I recently attended a MENG webinar by Mike Schultz of the Rain Group where he presented the concept of seven sales roles, or types. I had always considered two types: hunters and farmers. People who find and develop prospects then convert them into customers, and people who manage existing customers keeping them extremely satisfied and growing the business relationship and revenue from the account. These two types have a variety of titles that often overlap. In some companies an account manager is a hunter, in other companies the client executive is a farmer. The confusion has been growing for years. Yet to most, the function is very clear; you develop new business or maintain existing business. Of course there are variations on the theme; in some situations an Account Exec can be pure sales to an existing account that does not see value from having an account manager function … i.e. the total responsibility for every aspect of the business relationship. It just is not a black and white situation; there are varying degrees of each side of the hunter farmer equation.

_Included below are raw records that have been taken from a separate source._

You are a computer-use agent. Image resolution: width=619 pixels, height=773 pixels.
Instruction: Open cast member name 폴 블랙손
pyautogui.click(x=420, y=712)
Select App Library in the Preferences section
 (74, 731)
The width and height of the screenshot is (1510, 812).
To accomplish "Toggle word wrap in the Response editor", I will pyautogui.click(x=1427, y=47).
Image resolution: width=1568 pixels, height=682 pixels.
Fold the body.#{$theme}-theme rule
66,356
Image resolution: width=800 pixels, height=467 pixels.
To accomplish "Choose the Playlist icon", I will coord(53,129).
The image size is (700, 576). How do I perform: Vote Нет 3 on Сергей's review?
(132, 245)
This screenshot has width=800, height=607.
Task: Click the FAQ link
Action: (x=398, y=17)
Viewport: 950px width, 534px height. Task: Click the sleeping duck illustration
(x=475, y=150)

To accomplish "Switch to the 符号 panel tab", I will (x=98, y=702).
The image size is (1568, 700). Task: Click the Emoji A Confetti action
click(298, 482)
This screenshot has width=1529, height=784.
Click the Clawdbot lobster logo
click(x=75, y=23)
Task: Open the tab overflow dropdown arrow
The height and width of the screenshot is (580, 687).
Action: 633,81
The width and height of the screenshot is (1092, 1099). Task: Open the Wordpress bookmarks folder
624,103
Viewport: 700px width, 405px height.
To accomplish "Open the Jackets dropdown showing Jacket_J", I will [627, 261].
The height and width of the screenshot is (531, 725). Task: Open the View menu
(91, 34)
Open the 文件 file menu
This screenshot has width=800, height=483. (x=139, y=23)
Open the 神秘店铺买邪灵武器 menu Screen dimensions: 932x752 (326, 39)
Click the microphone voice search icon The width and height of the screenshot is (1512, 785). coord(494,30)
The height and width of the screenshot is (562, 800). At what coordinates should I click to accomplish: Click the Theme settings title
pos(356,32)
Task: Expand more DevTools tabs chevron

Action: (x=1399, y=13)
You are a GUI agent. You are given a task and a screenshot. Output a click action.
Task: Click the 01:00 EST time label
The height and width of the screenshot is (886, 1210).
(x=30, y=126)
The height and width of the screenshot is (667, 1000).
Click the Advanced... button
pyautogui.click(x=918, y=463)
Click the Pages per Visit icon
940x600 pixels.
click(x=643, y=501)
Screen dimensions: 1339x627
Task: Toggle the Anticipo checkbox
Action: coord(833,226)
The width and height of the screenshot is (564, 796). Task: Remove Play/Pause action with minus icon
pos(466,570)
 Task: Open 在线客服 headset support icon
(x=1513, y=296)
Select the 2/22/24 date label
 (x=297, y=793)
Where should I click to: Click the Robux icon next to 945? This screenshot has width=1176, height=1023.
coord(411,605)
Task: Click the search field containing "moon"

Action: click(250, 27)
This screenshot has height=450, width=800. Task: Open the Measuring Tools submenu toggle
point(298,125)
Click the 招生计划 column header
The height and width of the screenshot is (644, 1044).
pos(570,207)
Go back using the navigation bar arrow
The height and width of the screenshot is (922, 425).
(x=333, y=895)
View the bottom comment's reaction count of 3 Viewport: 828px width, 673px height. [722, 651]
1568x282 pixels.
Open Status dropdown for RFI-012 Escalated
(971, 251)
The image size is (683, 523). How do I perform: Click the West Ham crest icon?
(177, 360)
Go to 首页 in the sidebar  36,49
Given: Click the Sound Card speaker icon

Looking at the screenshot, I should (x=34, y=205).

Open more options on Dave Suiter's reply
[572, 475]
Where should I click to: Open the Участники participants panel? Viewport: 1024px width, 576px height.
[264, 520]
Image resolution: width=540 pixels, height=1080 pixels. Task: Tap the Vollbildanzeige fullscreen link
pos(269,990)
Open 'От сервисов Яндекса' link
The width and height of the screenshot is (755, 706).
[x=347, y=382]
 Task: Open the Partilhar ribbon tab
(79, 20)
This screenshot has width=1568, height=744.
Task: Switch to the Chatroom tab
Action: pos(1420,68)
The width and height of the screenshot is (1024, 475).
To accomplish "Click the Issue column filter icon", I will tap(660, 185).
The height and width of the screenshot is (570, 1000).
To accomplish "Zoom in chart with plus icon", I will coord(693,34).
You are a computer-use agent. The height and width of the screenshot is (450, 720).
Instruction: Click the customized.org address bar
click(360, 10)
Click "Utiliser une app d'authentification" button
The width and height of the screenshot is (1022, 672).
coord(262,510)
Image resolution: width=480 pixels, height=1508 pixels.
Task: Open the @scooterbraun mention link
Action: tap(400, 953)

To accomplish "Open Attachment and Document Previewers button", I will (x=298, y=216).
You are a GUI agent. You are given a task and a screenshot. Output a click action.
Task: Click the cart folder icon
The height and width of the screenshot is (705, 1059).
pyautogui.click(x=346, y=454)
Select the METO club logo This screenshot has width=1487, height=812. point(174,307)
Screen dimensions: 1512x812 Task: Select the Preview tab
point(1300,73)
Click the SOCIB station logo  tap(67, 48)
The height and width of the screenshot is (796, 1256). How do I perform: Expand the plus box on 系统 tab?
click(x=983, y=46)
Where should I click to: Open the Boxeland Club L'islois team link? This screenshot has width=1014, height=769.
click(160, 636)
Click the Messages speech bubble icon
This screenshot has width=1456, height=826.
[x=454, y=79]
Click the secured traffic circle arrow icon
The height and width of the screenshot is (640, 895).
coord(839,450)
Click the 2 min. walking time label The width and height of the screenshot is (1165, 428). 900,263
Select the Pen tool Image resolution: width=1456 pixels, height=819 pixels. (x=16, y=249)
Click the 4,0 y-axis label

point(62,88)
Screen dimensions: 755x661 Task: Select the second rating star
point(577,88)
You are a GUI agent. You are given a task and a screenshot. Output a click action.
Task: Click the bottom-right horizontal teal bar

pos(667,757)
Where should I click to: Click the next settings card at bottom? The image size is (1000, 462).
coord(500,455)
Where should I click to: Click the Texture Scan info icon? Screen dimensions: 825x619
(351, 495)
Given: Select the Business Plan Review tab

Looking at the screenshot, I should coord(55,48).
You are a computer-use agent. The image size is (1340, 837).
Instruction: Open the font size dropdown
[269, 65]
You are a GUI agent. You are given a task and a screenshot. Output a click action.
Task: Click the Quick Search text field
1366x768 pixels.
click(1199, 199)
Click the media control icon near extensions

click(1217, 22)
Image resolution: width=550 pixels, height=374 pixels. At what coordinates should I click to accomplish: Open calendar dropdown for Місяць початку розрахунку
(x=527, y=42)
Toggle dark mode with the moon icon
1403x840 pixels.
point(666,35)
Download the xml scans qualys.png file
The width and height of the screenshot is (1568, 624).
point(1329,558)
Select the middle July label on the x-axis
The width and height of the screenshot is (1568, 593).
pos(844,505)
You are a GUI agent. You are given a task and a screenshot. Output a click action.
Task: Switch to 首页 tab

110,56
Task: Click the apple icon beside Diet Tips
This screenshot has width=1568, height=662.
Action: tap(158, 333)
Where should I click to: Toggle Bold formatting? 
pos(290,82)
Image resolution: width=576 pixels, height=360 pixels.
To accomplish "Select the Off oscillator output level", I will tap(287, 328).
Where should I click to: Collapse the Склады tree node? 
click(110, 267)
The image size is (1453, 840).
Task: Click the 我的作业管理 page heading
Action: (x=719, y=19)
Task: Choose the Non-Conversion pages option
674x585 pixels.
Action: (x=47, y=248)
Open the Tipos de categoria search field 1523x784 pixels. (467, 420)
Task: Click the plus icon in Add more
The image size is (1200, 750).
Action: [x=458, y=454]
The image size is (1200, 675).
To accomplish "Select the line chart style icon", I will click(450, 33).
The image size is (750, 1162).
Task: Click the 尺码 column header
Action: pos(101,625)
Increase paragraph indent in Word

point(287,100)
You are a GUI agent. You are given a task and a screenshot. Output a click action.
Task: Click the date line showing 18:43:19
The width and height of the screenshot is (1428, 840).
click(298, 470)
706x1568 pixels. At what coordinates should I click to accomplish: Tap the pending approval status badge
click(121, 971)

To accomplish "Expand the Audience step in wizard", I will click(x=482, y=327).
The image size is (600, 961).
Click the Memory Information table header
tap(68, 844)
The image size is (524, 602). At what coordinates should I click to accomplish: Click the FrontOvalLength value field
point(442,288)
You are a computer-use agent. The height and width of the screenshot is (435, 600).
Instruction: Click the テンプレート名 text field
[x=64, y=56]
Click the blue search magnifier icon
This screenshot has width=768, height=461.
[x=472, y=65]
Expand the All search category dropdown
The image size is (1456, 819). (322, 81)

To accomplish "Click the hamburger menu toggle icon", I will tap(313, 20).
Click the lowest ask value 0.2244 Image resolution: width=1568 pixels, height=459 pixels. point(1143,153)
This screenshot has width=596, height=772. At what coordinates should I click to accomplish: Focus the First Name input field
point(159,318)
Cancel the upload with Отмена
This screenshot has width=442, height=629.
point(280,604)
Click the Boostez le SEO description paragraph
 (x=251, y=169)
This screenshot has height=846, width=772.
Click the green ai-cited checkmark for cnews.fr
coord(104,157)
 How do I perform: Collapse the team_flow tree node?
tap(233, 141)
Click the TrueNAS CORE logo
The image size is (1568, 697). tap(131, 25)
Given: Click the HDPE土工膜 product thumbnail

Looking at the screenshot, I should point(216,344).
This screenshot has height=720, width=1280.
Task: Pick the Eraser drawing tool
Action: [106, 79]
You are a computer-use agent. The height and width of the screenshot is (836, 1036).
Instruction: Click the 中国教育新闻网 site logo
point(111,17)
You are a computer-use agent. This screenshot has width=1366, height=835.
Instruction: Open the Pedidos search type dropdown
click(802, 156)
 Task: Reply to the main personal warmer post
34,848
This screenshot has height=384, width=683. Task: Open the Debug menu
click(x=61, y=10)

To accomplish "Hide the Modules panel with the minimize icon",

But back to Mike Schultz. In their book, “Rainmaking Conversations”, he and colleague John Doerr describe seven roles for sales:
- Account Manager
Their refinement of the model reminded me of the importance of putting the right person in the right position to do the right job. I have commented in the past abut the errors that managers make when they take their best sales rep and move them into either an account management role or a management role and expect the same spectacular performance. Though quality people with the right motivations will adapt and quickly, it won’t be overnight, and they won’t be stellar performers in the first year or two. I’ve seen the same in reverse, were a super account manager is asked to take on a new accounts role. In either case, training, coaching and time on the job are essential to the success of the new job. But so are aptitude, attitude, and a desire to be in that role. If you don’t love prospecting, you probably will not be good at it. Conversely, if you don’t enjoy developing long term relationships that pay back over years, you will probably try to short cut the relationship development and go straight to the close at the risk of offending the account.
The best new accounts sales exec is motivated to find and close the next sale and then move on (hunt); the best account managers are motivated to grow business by satisfying the customer … two very different attitudes and motivators.
As I think about the refined, seven-role model in Mike and John’s book, I recall a really good sales guy that we had. We’ll call him Mal. He could open the door to any executive we wanted to meet in any industry. I don’t know how he did it, but he was awesome at getting meetings with very senior level executives in very large and prestigious companies. Yet, I quickly learned that once the call was arranged, Mal could not do it alone. He needed a sales engineer with him on EVERY call (the consultant in the Mike & John’s model). Our sales engineer listened and developed the solution, and helped qualify the prospect. After we had a good solution and proposal, we needed to send in Mal’s manger to close the deal, because it was just not Mal’s strength. Finally, by the nature of what we were selling, we assigned an account manager to expand the relationships, assure delivery was met and grow the business. These were big dollar contracts and each function/role was important. Mal was not able to manage the sale from prospecting to close, yet no one else in our group could open doors like he could. He was a key member of the team, as were the other players. He just needed to be in the right role. If you ever find another Mal, keep him or her. He or she will bring in many prospects; you just have to pair them with the right resources who now how to qualify and close rally big deals.